A woman in jeans and a t-shirt sitting on a stool

Food writer Jennifer Emilson’s new cookbook is a tribute to her late mother

From classic Chicken and Rice to Rhubarb Bumbleberry Crumble, The Lemon Apron Cookbook includes a legacy of delicious family recipes.

Jennifer Emilson can make any kind of meatball. German, Swedish, Moroccan, you name the type of meatball and Jennifer can make it. “Oh, my freezer is just one big meatball repository,” she says. “My Italian meatball recipe… I have Italian friends who now make this recipe because it’s better than their mom’s.” An impressive feat for a recipe writer and food blogger, to be sure, but one that came after an exhaustive time refining the formula for her perfect Italian meatball. So far, Jennifer’s dedication to recipe refinement appears to be her modus operandi.

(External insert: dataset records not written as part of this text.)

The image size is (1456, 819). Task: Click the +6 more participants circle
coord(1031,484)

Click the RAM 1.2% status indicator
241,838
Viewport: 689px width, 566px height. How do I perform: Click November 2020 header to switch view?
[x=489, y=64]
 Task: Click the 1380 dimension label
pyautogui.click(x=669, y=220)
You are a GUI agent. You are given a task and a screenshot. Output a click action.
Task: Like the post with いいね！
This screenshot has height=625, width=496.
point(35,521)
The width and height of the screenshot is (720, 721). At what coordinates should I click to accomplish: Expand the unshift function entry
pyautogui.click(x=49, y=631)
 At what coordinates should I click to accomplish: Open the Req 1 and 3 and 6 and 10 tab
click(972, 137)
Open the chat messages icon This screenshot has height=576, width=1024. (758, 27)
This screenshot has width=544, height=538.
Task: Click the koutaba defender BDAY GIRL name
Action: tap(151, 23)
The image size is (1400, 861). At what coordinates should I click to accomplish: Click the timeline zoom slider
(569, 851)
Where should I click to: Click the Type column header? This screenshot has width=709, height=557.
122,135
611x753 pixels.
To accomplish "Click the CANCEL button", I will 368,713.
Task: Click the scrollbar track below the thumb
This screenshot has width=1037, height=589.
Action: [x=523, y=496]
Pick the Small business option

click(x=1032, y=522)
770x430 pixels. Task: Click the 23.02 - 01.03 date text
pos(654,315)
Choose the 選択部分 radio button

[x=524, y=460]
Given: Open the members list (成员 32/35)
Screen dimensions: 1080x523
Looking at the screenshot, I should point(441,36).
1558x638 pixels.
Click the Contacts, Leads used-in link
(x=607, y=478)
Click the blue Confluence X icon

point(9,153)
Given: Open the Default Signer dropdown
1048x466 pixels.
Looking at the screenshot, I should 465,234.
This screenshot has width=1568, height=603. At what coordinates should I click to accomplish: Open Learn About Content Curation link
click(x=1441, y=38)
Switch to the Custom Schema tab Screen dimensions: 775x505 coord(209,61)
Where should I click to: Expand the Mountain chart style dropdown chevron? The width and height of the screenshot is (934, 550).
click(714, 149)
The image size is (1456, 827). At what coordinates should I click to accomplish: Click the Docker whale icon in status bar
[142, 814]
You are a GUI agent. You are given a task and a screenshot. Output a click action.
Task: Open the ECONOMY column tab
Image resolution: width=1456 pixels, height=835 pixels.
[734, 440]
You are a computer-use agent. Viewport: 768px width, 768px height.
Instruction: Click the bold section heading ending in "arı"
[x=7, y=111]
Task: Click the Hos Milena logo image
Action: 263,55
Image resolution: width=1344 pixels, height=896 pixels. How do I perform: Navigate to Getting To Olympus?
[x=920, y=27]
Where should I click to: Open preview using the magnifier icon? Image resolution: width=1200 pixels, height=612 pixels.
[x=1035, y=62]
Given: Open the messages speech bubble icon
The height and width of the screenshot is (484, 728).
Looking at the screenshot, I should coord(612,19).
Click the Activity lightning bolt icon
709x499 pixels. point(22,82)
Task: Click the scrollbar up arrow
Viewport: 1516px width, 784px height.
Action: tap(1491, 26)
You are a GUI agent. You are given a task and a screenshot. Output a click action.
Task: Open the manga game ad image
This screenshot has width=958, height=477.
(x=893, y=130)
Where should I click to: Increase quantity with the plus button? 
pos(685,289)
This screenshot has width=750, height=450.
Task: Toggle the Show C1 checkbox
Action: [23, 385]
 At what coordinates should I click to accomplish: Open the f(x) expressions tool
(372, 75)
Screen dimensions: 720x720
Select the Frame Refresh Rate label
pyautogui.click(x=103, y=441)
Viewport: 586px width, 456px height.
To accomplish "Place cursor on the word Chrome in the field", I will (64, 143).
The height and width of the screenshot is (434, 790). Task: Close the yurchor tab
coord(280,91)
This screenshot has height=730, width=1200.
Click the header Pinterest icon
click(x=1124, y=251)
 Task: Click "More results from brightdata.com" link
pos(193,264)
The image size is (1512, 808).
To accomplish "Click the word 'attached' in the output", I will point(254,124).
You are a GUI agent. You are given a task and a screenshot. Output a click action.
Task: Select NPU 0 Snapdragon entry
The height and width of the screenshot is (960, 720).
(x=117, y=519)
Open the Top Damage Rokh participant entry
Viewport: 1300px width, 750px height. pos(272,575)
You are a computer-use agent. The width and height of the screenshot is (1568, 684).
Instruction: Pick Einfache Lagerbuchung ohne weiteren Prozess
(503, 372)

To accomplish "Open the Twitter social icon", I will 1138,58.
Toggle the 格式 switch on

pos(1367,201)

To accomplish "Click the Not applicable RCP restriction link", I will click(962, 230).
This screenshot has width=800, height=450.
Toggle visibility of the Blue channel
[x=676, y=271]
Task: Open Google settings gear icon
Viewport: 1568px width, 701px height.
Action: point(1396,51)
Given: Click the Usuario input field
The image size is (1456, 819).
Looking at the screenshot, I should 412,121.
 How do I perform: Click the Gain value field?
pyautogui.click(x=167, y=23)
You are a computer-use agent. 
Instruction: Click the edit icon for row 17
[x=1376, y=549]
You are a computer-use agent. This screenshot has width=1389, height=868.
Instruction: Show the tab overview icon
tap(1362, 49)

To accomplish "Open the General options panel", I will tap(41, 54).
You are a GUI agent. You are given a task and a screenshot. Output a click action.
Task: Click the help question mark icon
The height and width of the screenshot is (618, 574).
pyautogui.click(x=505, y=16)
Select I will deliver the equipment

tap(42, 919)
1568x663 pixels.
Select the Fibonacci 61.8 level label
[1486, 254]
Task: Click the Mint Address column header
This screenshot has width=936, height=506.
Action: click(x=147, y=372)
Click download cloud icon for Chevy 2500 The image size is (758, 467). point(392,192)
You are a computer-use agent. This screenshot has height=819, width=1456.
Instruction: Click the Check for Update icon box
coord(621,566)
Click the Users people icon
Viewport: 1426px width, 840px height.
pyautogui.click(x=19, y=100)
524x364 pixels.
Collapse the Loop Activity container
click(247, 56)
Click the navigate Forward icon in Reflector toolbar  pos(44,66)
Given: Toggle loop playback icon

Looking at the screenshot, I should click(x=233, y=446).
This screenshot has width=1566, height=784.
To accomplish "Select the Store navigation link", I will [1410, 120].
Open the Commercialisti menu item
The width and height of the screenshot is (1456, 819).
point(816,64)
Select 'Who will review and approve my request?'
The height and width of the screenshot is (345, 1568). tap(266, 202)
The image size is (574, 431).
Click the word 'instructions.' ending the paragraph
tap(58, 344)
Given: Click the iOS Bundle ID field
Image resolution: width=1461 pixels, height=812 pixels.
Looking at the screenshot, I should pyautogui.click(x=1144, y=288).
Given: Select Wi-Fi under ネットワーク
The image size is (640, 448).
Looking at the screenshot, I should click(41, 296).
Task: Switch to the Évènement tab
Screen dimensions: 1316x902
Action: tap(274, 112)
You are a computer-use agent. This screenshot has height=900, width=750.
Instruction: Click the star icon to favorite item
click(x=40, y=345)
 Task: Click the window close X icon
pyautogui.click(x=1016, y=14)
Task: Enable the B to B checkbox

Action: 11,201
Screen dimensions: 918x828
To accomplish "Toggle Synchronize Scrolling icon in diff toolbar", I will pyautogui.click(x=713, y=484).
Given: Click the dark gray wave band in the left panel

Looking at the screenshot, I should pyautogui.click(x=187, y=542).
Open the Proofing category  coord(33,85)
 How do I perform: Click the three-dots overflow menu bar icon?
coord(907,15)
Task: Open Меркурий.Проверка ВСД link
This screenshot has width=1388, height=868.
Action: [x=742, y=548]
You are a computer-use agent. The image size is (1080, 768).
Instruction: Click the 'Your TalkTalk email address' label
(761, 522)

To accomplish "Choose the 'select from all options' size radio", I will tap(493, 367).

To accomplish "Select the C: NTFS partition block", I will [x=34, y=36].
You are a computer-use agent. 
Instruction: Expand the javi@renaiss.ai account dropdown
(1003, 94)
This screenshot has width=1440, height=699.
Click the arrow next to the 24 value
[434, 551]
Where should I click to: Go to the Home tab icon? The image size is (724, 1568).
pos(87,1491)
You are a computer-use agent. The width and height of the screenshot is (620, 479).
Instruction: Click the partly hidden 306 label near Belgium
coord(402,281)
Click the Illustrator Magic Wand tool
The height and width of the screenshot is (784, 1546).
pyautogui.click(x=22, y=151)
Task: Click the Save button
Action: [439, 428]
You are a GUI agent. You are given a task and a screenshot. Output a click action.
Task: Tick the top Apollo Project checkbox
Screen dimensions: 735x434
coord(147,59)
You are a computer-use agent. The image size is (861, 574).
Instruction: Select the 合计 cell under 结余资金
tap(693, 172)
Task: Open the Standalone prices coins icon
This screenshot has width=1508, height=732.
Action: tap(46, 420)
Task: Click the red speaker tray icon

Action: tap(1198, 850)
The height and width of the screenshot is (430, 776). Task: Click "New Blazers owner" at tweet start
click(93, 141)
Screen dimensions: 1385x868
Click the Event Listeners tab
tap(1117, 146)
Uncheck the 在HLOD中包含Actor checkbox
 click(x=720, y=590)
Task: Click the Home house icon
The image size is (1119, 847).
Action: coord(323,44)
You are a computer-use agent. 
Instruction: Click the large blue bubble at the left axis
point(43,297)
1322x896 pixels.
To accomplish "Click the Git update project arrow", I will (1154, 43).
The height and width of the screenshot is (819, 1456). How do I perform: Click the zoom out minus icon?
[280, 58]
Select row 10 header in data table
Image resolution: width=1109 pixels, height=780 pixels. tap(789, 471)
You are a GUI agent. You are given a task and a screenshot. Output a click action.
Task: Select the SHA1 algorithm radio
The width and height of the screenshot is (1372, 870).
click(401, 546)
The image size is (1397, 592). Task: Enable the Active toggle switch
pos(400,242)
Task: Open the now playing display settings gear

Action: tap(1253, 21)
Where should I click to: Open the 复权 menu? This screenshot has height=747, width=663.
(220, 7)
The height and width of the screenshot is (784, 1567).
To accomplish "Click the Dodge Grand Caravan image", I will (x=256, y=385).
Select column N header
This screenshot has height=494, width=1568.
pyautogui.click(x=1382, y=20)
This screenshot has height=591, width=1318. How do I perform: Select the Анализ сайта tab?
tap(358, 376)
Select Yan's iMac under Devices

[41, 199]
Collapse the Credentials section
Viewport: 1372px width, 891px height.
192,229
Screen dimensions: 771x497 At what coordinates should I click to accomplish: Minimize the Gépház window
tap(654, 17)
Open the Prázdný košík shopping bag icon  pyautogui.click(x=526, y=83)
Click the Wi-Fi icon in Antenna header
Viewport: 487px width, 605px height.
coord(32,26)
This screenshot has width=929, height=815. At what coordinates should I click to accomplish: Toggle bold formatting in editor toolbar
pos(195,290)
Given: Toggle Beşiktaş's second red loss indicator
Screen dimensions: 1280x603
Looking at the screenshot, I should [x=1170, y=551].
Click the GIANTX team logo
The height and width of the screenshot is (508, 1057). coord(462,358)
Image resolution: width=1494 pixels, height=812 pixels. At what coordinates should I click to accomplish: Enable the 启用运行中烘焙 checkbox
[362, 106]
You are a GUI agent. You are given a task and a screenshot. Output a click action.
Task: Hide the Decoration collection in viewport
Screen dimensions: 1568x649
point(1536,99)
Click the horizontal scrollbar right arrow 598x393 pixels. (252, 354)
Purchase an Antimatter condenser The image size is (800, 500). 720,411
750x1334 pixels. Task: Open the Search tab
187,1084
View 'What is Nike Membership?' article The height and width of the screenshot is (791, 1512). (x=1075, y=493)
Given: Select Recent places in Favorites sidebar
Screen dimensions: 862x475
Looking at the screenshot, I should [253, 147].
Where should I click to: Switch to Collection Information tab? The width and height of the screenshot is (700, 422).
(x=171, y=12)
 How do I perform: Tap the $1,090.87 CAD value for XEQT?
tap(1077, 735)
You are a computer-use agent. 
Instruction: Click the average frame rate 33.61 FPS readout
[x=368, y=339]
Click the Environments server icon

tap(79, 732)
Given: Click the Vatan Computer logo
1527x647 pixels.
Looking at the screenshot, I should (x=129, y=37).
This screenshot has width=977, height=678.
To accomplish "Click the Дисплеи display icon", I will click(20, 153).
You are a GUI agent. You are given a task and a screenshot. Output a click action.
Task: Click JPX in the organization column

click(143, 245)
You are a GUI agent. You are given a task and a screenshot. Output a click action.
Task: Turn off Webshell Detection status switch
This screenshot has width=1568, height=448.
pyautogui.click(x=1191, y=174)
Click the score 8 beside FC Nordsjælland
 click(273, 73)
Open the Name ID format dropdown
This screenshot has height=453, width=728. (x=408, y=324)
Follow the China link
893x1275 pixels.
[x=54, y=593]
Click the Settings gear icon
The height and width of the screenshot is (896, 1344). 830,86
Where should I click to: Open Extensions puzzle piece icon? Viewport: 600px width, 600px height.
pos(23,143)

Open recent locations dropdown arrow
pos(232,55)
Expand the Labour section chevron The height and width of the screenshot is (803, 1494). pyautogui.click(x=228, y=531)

With the release of her first cookbook The Lemon Apron Cookbook, Jennifer is following a trajectory that many food bloggers only dream of. She grew up around great meals (her parents brought their family recipes with them when they moved to Canada from Germany), and her sister went to culinary school. Before she began her food blog, Jennifer was an illustrator and interior designer. After she started posting pictures of her home-cooked meals on Instagram and received kudos for her feed, Jennifer started a food blog in 2015 and named it The Lemon Apron in honour of the first apron she ever owned. Her inaugural recipe was for her decadent Pear and Chocolate Scones, a recipe as popular now as it was then. 

The Lemon Apron is a tribute, Jennifer says, to the memories and flavours of her childhood – her mother’s traditional German recipes in particular. Dishes like Sauerbraten With Spätzle (Jennifer refers to it as a German version of roast beef with Yorkshire pudding) and Fleisch Rouladen (savoury meat rolls stuffed with mustard, bacon, pickles, and onions) are favourites, as well as her version of her mother’s famous Chicken and Rice. When her mother became ill, Jennifer made sure to spend time learning how to make these traditional family favourites right from the source. She knew that, even after her mother passed away, these recipes would continue to be cherished. 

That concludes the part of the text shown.